Light falling on our retinas triggers signals that pass up the optic nerve, causing neurons to fire in the brain so we can process what we see. Long after scientists discovered this fact they have learned its not the whole story; some of the retina's cells do the opposite, suppressing activity in the brain. It will probably be a long time before we really grasp the reasons for this, but it appears to make for a more stable circadian rhythm and therefore sleeping cycles.
Biologists call messages that increase neuron firing 'excitatory signaling' and those that reduce activity 'inhibitory signaling'. It has been taken for granted for decades that the eye only produces excitatory signals.
Dr Takuma Sonada has overthrown that idea with a paper in Science, based on his work while a PhD student at Northwestern University reporting on a subset of retinal ganglial cells (RCGs) whose signals are inhibitory.
Sonanda and team leader Dr Tiffany Schmidt blocked the inhibitory retinal neurons in mice and found their circadian rhythms became more affected by low light.
“These inhibitory signals prevent our circadian clock from resetting to dim light and prevent pupil constriction in low light, both of which are adaptive for proper vision and daily function,” Schmidt said in a statement.
“This suggests that there is a signal from the eye that actively inhibits circadian rhythms' realignment when environmental light changes, which was unexpected,” Schmidt said. “This makes some sense, however, because you do not want to adjust your body’s entire clock for minor perturbations in the environmental light/dark cycle, you only want this massive adjustment to take place if the change in lighting is robust."
For our ancestors, this might have prevented the body's master clock been thrown off by a full Moon or a campfire. Considering the lights we are now exposed to, it may be an even more useful feature in the modern world.
The inhibitory signals also appeared to stop mouse pupils from constricting too much when exposed to low light, enabling them to see in the near-dark.
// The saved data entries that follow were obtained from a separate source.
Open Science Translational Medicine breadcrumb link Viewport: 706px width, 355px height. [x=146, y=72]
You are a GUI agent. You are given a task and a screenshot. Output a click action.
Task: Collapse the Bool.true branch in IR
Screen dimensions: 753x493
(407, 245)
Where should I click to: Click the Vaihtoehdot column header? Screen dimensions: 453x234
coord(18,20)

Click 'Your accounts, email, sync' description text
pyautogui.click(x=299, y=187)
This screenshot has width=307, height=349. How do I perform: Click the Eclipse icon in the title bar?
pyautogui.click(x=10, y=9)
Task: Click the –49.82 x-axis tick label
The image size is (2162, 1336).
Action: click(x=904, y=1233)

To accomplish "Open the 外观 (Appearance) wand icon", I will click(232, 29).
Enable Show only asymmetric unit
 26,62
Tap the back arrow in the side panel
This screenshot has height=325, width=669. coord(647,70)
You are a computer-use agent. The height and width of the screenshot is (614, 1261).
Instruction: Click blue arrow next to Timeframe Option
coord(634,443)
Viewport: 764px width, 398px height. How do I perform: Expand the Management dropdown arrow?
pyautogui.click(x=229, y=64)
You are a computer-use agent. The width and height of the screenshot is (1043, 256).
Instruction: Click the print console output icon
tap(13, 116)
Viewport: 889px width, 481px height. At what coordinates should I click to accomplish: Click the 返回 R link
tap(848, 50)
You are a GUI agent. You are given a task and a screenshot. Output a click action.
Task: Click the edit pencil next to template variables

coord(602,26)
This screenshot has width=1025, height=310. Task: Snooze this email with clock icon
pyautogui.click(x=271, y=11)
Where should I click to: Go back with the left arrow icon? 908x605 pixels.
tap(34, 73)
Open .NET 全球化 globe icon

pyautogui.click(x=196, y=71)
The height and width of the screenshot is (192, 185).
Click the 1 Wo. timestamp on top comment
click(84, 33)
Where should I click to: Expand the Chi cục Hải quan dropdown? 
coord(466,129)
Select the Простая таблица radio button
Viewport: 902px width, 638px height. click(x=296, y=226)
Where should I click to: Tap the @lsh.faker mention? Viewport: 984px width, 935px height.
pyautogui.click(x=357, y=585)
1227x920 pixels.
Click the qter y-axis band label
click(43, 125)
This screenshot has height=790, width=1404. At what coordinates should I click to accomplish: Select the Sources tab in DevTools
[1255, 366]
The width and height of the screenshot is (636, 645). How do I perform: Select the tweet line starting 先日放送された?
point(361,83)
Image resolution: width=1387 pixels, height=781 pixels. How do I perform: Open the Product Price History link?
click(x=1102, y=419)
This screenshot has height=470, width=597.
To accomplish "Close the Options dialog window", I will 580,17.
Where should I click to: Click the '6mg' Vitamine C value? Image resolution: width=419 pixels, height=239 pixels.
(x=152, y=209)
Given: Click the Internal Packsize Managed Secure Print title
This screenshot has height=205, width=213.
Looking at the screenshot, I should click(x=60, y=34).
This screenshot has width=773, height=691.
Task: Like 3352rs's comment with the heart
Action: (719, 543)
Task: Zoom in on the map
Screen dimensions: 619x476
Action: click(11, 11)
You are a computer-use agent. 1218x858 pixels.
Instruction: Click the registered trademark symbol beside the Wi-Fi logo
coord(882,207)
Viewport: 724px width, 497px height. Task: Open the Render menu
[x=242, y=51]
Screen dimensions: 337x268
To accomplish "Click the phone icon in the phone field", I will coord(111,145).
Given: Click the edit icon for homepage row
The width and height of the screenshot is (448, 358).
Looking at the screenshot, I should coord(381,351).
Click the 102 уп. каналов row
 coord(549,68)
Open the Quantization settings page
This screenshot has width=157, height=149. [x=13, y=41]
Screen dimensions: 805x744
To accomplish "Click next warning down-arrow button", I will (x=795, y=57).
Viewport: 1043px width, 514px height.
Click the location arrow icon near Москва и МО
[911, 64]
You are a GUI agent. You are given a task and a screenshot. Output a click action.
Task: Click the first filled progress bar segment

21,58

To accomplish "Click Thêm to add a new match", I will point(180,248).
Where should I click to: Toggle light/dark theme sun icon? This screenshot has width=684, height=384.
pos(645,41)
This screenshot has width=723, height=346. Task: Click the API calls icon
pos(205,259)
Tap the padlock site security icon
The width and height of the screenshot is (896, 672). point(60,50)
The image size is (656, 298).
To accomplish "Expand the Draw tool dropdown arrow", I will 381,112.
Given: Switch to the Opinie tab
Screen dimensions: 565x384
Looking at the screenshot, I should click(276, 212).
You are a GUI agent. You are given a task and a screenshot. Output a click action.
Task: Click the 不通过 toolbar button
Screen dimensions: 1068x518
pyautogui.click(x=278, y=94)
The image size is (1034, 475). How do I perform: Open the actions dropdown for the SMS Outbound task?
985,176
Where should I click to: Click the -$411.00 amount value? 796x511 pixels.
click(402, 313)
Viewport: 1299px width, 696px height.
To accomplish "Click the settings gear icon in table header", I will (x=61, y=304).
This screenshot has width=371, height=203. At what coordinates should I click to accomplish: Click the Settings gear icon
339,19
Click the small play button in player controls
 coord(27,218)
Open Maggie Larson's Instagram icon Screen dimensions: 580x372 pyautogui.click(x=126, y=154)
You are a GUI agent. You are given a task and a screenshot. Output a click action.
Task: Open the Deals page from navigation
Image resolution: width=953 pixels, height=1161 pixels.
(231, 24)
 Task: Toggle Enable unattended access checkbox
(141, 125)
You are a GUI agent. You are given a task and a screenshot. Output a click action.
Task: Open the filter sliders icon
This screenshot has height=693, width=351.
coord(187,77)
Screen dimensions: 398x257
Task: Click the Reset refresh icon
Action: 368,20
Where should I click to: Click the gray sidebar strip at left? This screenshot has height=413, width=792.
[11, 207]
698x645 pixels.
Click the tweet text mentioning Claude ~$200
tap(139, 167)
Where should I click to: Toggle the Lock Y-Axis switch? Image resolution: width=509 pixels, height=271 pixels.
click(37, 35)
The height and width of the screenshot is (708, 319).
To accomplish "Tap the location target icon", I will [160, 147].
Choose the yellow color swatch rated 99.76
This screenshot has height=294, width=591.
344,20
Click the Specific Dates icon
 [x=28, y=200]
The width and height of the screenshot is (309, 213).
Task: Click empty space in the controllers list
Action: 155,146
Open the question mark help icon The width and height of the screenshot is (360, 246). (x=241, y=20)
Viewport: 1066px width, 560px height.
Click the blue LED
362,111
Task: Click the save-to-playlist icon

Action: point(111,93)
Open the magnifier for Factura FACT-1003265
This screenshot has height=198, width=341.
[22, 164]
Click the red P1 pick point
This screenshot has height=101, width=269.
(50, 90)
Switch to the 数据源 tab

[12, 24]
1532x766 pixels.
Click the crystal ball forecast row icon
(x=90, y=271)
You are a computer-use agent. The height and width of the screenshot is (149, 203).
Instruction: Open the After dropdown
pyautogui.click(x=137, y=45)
Most RCGs are activated by the rod and cone photoreceptors that act as the eye's main way of capturing light, but those Sonada and Schmidt studied are intrinsically photosensitive RGCs (ipRCGs). These can be activated by light even without rods or cones. In an accompanying commentary piece on the discovery, student Jennifer Ding and Dr Wei Wei of the University of Chicago note mice have at least six different ipRCGs. Little is known about these, leaving open the possibility even more unexpected features may be revealed with further study.